My name is Emily Nappi. I was diagnosed with a genetic disorder that ended my career as an EMT first responder and my life as an enthusiastic athlete, or so I thought. Thanks to IM ABLE and adaptive sports, I have found a new beginning.

I am asking for your tax-deductible donation to the IM ABLE Foundation so they can help break down the barrier that is preventing me from getting active.

I am a lifelong New Jersey native with a passion for athletics that has defined much of my life. From an early age, I have been an athlete. I could not get enough of being active, from soccer, softball, basketball, skiing, running, kayaking, sailing, windsurfing, waterskiing, wakeboarding, snowboarding, ballet, and much more. However, when my disability progressed, I felt as though I had lost access to the very essence of my being. Then the IM ABLE Foundation stepped in and is helping change my life.

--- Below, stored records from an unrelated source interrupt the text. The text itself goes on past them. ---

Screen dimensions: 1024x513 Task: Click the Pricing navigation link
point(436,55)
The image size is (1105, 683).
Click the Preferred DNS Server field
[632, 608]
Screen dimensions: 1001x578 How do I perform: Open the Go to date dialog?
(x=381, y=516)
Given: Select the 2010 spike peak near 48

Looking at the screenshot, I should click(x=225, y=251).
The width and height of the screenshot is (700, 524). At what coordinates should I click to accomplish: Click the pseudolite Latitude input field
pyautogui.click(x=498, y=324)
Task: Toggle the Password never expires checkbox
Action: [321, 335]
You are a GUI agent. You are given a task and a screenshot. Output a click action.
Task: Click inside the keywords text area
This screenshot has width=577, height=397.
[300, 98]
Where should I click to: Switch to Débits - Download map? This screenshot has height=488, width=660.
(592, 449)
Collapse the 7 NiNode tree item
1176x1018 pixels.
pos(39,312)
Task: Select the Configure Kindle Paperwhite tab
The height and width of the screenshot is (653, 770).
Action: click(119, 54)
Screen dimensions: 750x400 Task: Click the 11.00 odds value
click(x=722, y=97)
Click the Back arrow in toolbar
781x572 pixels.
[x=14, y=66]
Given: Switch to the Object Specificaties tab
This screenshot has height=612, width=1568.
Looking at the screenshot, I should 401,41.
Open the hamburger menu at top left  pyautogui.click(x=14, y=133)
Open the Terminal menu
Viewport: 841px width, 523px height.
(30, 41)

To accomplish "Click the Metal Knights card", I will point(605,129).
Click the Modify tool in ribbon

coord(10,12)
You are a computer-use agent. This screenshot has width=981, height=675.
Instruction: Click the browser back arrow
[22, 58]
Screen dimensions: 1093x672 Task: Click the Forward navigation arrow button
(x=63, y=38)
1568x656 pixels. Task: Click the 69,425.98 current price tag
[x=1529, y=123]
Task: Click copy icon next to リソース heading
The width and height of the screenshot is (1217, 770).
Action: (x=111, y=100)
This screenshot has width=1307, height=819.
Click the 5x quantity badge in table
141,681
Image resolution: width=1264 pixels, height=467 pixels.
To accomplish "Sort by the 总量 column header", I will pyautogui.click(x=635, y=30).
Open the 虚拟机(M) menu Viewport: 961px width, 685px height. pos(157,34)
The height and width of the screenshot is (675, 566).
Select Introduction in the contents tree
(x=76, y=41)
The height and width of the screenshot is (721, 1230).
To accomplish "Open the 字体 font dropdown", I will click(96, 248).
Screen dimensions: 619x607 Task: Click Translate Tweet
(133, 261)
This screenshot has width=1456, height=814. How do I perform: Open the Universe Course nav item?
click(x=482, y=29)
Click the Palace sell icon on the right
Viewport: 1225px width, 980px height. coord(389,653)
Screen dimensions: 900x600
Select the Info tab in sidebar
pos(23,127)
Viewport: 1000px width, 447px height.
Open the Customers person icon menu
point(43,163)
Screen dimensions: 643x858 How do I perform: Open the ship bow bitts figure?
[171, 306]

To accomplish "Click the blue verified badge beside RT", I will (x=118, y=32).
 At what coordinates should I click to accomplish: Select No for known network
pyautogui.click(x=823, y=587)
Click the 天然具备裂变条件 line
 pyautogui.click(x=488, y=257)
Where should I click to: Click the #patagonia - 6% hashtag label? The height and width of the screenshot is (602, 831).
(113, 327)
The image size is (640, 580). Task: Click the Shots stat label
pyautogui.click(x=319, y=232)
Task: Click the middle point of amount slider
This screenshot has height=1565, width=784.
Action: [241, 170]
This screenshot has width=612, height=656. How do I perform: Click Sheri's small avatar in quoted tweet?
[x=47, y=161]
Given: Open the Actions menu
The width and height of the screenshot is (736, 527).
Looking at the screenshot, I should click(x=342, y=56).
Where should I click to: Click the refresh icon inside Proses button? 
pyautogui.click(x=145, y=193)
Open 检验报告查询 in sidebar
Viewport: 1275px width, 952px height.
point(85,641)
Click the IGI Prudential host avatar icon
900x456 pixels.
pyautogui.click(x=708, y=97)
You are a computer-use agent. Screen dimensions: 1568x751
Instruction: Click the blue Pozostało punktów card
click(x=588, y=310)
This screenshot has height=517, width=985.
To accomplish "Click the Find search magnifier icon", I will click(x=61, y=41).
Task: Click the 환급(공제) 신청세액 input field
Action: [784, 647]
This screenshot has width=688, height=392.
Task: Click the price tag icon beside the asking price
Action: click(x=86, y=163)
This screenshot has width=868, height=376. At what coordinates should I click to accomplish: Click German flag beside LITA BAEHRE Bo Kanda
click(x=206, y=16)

At 16, I began my journey to becoming an EMT, and in the summer of 2014, I successfully became certified. Beginning my career in healthcare at a young age, I sought to break down barriers and prove that determination and passion can overcome any obstacle. I dedicated myself to serving as an EMT, spending eight and a half years on the road, serving from small communities to larger cities. I even worked as a ski patroller, using my emergency knowledge and skiing abilities to help my outdoor community best. I found purpose in aiding others during their times of need. I served on the road during the COVID-19 pandemic, but this brought unforeseen challenges.

An undiagnosed disability progressed and I found myself losing mobility rapidly. I was medically pulled from the road with a new pacemaker and unable to be alone due to fears I would have a cardiac emergency. Very quickly, I lost my independence, my physical health, my career, and the life I had planned.

What was once my avenue of coping, athletics, and outdoor activities was now out of reach. I spiraled. I retreated from the world, becoming depressed, angry, and alone.

Ehlers-Danlos Syndrome was identified as the inherited genetic cause of my progressing disability. The day I was diagnosed, my doctor said to me, “Don’t be optimistic about any improvement; be prepared for it to get worse.” Ehlers-Danlos affects the collagen in my body. Specifically, I have instability in many of my joints and significant instability in my ankle joints, hips, left shoulder, and fingers. Collagen is also in all of a person’s organs. For me, this presents gastrointestinal symptoms, cardiac arrhythmias, and autonomic dysfunction.

Through connecting with family, other individuals with disabilities, adaptive athletes, and outdoor professionals, I took back control of my life and happiness. I enrolled back in college and am a semester away from graduating with a bachelor's degree and continuing by pursuing my doctorate in occupational therapy. I became a dispatcher and work for a local police department.

I couldn't jump back into athletics immediately, but I completed a cardiac rehab program and recently started doing moderate strength training. My physical therapist taught me how to adapt physical activity to my new abilities, allowing me to re-engage with athletics. I learned how to adapt with mobility tools to and I’m no longer trapped in my house. After hard work, I joined Achilles, New Jersey (an organization that transforms the lives of people with disabilities through athletic programs and social connection) and started to handcycle with the assistance of running guides. I started adaptive skiing with the support of my ski patrol family.

This is me on a loaner handcycle:

The victim mindset no longer shackles me; I embrace a spirit of overcoming. “Barriers are meant to be broken down” has become my mantra.

I realized that adaptive athletic equipment costs were a barrier that no amount of positive thinking, physical therapy, or determination could help me overcome. In joining hands with the IM ABLE Foundation, I see an opportunity to break down this barrier I cannot conquer alone. By seeking assistance to break down the barrier of obtaining adaptive equipment, I am given a unique opportunity to serve and be an ambassador in the disability community space and the community at large.

“Being seen” is a phrase I learned from a friend with disabilities, highlighting the importance of being visible to the world and not hiding.

Thank you for coming here, for reading my story, and for seeing adaptive athletes. Your donation shows other athletes with disabilities that there is hope, there is a place for us in athletics, and that together we can break down barriers.